Covering hundreds of acres of shoreline, the water chestnuts are depreciating waterfront property values, destroying the fish habitat and becoming a hazard to navigation.
Initially, the infestation was just along the shoreline, but now has spread well into the center on vast stretches of local rivers. Very little seemingly can be done about it as it grows faster than it can be pulled out or reduced by chemical means.
Cornell University researchers are reportedly close to finding a beetle that would feed on it, but further research has been halted due to lack of funds. The situation has gotten to the point that it is also nuisance at the locks where the plants foul water intake, according to canal officials. New York State Canal Corporation workers have spent much time breaking masses of vines and vegetation loose from water intakes at some of the locks. For example, when Baldwinsville's Lock 24 is opened, clusters of water chestnuts float into the chamber behind the boats.
It is estimated that the water chestnut infestation, just on the Oswego River alone, covers several hundred acres. It is especially apparent in the vicinity of Ox Creek between Phoenix and Fulton. Many expensive homes have been built in recent years along the river, but waterfront property owners can no longer use their docks, particularly in the town of Granby.
"It's a real serious problem," said John DeHollander, manager of the Oswego County Soil and Water Conservation District.

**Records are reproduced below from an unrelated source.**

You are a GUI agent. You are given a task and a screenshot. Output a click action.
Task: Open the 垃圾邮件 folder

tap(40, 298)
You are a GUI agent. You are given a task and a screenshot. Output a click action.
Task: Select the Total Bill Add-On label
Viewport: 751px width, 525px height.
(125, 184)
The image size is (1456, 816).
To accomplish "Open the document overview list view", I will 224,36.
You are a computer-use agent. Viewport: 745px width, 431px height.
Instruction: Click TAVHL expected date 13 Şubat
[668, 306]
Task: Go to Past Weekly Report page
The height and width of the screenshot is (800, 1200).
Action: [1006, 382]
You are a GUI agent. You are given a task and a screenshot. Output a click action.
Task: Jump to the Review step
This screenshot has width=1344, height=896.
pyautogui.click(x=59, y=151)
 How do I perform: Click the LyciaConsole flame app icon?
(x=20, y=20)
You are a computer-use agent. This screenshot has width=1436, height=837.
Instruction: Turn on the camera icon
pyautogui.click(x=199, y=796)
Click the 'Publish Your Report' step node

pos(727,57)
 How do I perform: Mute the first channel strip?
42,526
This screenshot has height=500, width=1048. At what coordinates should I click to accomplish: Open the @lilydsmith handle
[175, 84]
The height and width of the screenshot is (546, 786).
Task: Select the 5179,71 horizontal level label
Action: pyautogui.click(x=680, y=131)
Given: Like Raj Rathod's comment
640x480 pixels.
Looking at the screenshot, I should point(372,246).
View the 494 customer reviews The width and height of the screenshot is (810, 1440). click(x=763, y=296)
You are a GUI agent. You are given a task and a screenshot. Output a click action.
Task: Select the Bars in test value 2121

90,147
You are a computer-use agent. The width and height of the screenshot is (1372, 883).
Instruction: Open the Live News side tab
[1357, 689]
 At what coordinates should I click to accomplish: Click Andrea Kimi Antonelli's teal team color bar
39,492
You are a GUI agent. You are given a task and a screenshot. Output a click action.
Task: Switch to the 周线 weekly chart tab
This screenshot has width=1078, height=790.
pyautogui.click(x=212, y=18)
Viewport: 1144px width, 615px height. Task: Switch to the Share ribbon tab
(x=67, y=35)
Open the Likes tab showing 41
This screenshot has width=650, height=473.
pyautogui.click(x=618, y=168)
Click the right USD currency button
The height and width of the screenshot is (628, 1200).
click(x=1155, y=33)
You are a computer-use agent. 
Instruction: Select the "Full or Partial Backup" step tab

DeHollander said waterfront owners are fed up with high assessments because they have no water access. And the problem is getting worse as the plant spreads. "Floaters," or clusters of water chestnut plants, break loose, particularly after a heavy rain, go down stream and lodge in coves and bays where they take root and spread rapidly. Since the chestnut plant spreads rapidly during warm weather, it is difficult to successfully keep ahead of it, making mitigating programs such as harvesting and chemical treatment an almost hopeless cause. Long-range control efforts could cost millions of dollars, DeHollander said.